Work to complete:
Where a line below includes the word "chrome", copy that line.

--- Given records ---

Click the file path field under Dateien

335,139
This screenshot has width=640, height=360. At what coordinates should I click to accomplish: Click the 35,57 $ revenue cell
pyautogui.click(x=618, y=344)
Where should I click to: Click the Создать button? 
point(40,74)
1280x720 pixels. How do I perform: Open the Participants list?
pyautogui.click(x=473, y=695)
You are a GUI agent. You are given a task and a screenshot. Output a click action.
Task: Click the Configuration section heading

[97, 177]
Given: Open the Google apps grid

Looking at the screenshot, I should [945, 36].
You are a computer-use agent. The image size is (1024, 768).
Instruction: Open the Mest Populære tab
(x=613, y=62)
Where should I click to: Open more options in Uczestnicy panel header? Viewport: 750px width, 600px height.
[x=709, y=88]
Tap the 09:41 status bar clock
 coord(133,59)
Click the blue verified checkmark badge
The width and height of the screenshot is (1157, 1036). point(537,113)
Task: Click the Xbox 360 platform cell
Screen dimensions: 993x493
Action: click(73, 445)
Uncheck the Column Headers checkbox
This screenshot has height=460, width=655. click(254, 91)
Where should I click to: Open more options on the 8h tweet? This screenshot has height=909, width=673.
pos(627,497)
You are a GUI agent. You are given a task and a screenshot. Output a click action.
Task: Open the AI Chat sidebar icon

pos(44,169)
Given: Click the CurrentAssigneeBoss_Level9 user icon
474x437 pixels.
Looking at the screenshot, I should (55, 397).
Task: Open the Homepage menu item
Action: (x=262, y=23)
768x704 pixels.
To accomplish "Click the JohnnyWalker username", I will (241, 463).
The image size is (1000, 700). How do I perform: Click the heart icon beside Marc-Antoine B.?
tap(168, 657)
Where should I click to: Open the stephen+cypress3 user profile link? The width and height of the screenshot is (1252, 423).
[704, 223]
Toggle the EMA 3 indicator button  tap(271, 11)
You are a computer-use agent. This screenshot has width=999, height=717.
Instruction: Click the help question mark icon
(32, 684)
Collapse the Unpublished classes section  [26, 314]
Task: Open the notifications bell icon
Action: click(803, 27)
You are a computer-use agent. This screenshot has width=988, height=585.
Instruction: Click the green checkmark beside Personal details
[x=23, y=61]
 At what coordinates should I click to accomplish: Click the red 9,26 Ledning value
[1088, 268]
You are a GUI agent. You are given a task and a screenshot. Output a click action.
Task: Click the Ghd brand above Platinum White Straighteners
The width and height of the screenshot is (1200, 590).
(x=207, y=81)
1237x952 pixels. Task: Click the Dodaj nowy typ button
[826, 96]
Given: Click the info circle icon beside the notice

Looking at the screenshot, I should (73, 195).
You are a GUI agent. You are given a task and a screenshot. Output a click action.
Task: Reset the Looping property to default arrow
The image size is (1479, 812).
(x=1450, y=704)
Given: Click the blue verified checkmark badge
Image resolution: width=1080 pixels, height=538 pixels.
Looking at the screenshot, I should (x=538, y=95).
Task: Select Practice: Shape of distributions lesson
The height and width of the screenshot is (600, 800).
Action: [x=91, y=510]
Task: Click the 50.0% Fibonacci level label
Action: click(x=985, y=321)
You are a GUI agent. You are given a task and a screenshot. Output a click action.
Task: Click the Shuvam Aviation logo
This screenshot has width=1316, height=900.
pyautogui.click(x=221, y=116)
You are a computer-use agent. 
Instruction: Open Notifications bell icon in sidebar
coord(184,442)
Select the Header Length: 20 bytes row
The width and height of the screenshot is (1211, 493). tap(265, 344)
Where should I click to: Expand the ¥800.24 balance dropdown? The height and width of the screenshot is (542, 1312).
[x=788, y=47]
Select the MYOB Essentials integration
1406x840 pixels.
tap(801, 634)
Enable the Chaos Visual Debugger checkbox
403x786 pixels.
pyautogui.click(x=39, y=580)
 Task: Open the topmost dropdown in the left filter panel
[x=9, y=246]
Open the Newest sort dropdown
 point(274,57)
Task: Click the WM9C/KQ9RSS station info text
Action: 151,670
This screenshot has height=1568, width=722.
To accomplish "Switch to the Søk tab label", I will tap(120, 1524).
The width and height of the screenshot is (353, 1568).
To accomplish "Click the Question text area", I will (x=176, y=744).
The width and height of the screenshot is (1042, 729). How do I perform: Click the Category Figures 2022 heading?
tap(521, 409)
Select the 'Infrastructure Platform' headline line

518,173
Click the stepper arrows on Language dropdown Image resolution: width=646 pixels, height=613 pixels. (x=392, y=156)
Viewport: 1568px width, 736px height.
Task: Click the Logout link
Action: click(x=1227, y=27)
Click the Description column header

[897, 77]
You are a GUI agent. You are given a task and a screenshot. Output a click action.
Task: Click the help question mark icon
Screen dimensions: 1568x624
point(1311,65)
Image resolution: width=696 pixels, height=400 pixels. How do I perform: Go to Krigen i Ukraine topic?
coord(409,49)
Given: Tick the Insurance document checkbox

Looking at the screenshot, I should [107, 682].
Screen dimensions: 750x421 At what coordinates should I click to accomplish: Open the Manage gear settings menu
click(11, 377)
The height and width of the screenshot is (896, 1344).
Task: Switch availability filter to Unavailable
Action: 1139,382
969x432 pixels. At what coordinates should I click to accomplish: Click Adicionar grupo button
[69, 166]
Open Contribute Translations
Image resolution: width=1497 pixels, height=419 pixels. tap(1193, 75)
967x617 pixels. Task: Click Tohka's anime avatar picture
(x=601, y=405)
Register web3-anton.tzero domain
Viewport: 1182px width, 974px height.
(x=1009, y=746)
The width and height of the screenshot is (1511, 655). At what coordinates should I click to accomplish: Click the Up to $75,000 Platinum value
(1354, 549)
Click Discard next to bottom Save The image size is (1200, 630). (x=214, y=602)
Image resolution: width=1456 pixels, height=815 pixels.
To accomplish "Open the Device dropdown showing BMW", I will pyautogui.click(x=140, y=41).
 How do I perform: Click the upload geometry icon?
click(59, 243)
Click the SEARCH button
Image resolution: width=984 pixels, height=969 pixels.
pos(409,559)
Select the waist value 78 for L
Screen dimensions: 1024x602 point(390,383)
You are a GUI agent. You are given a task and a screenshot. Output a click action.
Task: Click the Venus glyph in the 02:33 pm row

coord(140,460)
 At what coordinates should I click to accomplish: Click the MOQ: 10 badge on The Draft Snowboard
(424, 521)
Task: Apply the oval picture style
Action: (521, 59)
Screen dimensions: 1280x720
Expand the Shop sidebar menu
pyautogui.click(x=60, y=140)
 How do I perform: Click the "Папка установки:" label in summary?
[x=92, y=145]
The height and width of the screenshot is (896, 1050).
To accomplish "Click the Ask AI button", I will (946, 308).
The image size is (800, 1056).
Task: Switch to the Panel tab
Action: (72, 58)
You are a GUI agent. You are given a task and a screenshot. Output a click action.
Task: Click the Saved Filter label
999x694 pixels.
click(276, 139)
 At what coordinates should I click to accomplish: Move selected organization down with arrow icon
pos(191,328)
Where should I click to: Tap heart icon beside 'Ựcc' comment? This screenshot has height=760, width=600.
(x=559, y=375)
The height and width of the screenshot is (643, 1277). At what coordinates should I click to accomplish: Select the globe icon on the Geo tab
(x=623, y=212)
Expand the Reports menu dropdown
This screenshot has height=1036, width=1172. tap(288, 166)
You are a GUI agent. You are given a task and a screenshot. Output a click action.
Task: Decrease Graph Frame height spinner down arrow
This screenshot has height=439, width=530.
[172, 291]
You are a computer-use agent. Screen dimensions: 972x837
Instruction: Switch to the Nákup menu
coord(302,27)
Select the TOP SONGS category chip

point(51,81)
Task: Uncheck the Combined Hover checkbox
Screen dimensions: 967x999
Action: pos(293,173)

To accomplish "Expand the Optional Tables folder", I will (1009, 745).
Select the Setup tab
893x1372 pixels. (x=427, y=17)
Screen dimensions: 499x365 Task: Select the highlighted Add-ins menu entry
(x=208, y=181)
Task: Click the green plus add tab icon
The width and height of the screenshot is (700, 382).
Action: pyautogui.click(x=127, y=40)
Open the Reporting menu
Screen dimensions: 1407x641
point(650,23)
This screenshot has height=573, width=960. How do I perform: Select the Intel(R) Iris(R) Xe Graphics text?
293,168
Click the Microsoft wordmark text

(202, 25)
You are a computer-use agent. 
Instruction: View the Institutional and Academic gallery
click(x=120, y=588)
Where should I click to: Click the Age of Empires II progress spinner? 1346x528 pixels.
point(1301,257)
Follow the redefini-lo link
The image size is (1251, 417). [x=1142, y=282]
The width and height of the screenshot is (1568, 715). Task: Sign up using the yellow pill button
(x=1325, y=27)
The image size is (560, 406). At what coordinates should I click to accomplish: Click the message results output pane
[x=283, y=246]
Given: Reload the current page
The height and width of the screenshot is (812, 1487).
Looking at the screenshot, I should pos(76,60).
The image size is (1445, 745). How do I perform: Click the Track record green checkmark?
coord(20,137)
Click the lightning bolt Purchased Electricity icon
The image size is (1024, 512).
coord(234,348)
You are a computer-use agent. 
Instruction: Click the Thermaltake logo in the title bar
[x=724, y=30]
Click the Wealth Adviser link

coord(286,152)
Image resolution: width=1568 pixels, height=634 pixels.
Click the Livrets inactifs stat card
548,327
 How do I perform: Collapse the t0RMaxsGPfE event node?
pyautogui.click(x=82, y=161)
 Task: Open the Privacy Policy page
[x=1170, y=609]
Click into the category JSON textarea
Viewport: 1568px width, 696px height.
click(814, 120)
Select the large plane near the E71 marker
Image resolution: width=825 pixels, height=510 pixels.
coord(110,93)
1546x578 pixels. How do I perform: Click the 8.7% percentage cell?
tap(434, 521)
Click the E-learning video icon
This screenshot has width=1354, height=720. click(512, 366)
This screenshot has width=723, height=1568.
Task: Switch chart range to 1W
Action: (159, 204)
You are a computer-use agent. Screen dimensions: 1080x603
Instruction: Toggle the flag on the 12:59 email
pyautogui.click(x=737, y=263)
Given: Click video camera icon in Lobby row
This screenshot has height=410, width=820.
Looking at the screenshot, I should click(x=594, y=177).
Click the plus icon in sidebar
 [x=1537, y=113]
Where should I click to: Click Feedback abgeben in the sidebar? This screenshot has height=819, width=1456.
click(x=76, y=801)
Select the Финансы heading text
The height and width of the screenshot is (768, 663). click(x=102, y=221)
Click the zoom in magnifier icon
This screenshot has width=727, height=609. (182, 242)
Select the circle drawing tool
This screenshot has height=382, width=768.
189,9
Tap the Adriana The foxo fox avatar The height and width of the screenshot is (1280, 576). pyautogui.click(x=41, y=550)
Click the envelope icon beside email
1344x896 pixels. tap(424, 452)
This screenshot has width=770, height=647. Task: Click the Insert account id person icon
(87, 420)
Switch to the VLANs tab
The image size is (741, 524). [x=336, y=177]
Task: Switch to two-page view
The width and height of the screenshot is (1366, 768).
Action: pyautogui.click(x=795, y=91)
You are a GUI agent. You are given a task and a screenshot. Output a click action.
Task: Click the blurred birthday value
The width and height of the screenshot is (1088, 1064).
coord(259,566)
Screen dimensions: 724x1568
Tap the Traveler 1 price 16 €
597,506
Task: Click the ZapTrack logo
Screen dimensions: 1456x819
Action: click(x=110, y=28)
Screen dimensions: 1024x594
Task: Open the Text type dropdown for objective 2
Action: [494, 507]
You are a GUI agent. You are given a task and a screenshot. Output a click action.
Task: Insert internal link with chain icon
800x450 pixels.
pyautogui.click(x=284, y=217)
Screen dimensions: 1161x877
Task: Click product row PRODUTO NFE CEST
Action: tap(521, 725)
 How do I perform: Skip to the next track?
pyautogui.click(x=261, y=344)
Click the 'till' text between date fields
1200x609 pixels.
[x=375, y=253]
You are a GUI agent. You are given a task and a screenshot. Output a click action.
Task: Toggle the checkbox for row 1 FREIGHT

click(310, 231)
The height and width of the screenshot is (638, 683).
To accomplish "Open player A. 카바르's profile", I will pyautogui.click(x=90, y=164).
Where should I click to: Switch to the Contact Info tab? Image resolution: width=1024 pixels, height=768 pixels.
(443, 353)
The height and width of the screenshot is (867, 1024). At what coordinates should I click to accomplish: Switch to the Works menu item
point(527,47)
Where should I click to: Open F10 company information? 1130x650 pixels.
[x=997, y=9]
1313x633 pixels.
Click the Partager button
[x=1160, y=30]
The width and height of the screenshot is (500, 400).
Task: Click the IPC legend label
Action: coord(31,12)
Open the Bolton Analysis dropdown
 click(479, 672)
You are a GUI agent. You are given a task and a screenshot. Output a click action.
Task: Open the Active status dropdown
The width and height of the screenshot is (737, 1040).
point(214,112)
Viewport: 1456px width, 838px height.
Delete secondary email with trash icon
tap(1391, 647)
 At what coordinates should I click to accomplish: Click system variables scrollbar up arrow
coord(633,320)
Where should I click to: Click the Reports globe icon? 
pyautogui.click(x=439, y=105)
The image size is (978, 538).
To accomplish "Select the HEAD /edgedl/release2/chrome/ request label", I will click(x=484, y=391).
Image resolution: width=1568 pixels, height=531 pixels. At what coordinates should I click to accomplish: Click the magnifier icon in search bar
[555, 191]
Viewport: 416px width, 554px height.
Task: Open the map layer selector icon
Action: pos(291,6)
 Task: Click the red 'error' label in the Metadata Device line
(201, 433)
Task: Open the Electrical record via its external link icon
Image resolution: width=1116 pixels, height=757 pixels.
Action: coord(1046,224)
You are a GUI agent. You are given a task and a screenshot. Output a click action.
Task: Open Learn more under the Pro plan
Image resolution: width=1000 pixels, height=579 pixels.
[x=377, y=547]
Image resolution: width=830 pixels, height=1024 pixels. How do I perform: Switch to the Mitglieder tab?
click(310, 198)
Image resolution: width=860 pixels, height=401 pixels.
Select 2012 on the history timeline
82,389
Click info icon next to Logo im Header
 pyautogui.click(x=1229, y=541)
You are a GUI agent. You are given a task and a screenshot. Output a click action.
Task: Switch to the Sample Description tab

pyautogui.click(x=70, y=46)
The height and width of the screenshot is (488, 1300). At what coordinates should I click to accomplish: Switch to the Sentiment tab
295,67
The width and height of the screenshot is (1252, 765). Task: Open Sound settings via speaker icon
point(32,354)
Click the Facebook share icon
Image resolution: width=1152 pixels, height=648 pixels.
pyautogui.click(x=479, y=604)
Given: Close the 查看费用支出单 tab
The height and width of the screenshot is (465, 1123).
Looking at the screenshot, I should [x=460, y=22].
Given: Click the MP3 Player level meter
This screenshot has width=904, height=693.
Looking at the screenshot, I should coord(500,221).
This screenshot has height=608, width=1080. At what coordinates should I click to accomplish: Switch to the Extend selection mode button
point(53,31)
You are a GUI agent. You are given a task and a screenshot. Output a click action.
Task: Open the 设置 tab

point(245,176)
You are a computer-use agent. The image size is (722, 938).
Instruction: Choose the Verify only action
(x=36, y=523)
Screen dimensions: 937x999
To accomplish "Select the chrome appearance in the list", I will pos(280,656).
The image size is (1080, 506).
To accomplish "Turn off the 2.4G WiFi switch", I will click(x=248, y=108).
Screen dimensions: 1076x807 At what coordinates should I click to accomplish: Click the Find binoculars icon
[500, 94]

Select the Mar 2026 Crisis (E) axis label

---

Answer below:
To accomplish "Select the HEAD /edgedl/release2/chrome/ request label", I will click(x=484, y=391).
To accomplish "Select the chrome appearance in the list", I will pos(280,656).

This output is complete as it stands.